Information:
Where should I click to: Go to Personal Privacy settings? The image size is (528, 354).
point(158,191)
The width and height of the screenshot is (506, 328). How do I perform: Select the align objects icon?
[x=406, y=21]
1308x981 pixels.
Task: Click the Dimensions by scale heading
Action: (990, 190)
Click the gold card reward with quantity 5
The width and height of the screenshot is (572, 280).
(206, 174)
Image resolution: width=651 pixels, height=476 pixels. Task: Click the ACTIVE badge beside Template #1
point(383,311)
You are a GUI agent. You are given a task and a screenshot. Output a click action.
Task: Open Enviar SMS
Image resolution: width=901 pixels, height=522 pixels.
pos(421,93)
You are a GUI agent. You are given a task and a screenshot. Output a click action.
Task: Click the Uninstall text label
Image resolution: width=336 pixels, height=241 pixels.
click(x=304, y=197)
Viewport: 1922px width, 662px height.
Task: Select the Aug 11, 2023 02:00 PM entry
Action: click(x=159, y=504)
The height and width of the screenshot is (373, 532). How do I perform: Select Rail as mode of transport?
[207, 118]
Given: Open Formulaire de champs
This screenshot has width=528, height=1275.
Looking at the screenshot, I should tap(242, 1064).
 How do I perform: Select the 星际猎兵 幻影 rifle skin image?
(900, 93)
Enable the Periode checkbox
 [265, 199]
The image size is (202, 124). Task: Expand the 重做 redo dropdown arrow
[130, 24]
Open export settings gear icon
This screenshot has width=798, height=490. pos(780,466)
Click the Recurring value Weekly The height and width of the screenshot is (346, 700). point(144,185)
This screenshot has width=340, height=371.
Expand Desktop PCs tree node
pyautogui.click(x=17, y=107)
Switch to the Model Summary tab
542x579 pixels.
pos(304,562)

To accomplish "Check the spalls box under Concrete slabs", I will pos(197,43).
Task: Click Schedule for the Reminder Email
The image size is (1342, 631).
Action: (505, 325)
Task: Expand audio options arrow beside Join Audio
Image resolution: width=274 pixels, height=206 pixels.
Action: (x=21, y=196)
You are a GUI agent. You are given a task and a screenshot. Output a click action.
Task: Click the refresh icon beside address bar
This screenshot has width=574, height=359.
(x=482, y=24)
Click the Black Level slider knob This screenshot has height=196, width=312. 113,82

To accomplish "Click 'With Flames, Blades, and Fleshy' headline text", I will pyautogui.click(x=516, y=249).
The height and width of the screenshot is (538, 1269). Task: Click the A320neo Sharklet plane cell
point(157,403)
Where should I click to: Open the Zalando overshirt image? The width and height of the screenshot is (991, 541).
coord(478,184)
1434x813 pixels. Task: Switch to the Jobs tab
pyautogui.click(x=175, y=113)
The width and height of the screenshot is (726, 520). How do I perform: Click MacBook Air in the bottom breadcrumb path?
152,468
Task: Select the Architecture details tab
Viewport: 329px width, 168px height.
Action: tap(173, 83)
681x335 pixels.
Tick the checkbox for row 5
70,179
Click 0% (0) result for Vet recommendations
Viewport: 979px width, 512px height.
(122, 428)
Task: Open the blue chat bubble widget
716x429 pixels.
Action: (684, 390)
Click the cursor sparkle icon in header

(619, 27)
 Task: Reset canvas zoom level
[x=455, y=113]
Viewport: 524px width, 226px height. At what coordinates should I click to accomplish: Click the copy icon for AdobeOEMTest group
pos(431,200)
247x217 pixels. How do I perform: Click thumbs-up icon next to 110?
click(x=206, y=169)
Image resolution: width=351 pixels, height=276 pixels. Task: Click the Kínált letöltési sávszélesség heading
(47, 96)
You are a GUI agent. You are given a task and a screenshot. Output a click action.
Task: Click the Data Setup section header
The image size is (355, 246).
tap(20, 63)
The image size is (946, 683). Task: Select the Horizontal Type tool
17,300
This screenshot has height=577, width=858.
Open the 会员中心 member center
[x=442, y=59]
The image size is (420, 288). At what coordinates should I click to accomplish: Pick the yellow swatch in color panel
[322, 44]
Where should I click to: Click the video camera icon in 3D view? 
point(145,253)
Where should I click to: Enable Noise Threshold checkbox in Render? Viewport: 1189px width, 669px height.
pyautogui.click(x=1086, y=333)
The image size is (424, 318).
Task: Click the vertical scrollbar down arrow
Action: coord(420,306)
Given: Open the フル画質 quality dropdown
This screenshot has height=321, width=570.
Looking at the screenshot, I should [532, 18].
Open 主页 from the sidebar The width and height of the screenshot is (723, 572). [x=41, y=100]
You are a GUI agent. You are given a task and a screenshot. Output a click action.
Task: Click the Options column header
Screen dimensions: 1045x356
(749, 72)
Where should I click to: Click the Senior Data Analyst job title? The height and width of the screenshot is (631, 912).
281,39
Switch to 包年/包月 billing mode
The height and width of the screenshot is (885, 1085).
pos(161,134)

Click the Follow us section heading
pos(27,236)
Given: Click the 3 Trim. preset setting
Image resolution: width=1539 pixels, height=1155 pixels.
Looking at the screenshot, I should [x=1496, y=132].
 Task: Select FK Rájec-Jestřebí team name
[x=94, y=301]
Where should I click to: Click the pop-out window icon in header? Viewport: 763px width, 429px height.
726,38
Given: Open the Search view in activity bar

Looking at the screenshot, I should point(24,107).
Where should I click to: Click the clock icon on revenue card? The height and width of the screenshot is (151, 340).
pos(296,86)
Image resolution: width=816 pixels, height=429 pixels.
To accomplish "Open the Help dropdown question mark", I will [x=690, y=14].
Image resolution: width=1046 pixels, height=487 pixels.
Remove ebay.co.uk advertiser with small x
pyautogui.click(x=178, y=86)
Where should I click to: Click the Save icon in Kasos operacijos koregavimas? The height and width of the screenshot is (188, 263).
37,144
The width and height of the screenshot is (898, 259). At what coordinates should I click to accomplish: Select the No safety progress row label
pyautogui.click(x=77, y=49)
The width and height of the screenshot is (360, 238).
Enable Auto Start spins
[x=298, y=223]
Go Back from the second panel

What to produce: The expected output is each line of the records above that includes the word "from".

Exercise solution:
Open 主页 from the sidebar The width and height of the screenshot is (723, 572). [x=41, y=100]
Go Back from the second panel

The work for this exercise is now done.